Joe K., sober since September 12, 1990, opens with a Zoom-era joke about leopard-skin thongs and Miami Vice fantasies before dropping into a brutal drunkalog. He calls himself a 'bitter ender' and a 'grave emotional and mental disorder' alcoholic — he doesn't stop, he gets stopped. He describes the Don Johnson years running a South Beach bar, and how the time between binges shrank from months to hours as he aged.
The center of the tape is September 11, 1990, in a Skid Row motel room in Fort Lauderdale with his two-year-old son in filthy diapers and watered-down milk in a bottle. He describes cracking his eyelids open thinking 'damn, I'm not dead,' walking to the crib, and hearing a voice say 'yes, you are' when he swore he'd quit. That night his younger brother knocked — no lecture, just horror in his eyes and a phone number offering to watch the boy if Joe got help. Joe entered a six-month indigent treatment center on his 40th birthday; of fifty men, only two finished.
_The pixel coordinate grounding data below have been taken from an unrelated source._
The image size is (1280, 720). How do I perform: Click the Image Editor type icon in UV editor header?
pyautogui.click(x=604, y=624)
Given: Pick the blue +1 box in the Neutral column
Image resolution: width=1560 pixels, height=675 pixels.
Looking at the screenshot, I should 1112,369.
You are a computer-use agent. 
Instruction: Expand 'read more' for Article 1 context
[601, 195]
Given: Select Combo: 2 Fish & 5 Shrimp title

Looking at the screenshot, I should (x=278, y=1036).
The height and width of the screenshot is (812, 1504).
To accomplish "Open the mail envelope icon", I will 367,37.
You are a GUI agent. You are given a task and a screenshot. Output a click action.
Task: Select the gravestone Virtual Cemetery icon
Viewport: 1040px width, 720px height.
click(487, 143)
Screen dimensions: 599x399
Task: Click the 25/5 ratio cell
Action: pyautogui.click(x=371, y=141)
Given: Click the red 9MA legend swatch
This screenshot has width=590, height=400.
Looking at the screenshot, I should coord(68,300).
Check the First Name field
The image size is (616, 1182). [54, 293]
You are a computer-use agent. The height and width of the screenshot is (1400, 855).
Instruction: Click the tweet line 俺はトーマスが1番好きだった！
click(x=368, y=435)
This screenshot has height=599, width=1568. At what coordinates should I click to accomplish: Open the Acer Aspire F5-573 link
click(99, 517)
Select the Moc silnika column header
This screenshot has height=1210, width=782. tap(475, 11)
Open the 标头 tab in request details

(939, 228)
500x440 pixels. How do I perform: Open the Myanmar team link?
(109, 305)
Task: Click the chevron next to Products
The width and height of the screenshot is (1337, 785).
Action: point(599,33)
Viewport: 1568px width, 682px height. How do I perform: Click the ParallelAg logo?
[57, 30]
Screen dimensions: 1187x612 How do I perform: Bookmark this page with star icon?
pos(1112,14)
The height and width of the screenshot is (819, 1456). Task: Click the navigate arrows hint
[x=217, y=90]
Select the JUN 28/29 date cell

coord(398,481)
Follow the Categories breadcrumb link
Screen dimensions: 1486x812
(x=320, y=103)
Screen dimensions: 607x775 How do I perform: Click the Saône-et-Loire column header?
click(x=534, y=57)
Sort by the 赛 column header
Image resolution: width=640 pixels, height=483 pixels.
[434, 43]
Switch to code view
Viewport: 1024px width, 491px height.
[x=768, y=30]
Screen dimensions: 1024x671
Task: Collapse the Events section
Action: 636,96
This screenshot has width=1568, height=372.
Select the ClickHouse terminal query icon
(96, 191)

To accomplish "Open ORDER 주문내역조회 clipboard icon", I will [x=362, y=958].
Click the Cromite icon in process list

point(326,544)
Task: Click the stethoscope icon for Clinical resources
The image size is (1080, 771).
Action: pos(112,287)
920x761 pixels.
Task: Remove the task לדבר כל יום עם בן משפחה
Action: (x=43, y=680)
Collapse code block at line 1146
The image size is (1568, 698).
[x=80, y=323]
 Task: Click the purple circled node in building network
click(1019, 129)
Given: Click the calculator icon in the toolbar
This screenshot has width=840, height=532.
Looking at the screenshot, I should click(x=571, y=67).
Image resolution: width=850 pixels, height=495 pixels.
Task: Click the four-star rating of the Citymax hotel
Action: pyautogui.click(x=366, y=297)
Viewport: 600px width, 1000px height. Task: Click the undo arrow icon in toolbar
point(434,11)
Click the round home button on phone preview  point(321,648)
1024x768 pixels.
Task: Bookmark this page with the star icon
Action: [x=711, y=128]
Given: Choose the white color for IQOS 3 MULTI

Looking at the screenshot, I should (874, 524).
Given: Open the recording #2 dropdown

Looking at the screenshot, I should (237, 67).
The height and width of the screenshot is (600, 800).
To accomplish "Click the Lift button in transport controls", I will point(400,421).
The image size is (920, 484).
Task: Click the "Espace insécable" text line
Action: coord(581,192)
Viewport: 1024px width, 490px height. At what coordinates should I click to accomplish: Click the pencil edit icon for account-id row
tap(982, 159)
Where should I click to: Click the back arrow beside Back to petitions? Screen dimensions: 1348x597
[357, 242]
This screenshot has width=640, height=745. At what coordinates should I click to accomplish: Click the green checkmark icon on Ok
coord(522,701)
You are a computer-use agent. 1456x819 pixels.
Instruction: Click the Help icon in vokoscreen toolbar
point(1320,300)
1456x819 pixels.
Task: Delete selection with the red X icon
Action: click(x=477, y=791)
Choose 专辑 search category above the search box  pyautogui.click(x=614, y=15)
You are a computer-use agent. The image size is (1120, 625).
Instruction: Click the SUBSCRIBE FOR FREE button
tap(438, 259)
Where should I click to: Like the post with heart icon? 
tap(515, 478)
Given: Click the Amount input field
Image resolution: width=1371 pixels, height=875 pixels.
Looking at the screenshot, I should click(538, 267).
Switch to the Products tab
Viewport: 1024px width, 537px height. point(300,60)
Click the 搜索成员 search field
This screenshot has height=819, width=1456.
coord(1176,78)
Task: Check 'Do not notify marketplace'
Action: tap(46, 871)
After treatment he moved home to Lady Lake, Florida (pre-Villages), where an old retired mailman named Frank — socks with sandals, married 50 years — idled in the driveway every night and drove him to meetings, teaching Step 1 ('you're screwed') and Step 2 in the front seat of a Buick. Joe got custody of his son, remarried Miss AA, took a big car-dealership job in South Florida, abandoned his support group, and at five and a half years sober was divorced, fired, and driving across town to a bar called 'Bar' to drink at his wife.
A broken-down van with a license plate reading 'Have You Prayed Today?' stopped him at a red light. He walked into a meeting, raised his hand for a September anniversary, got behind the podium, and sobbed out 'I'm lost, I need help.' Two men walked him off the stage. He did a second surrender — this time of his life, not just the alcohol — took a 'crummy job' so he could coach his son in Little League, eventually remarried the same woman, had twin boys at 48, and just retired from the business that crummy job became.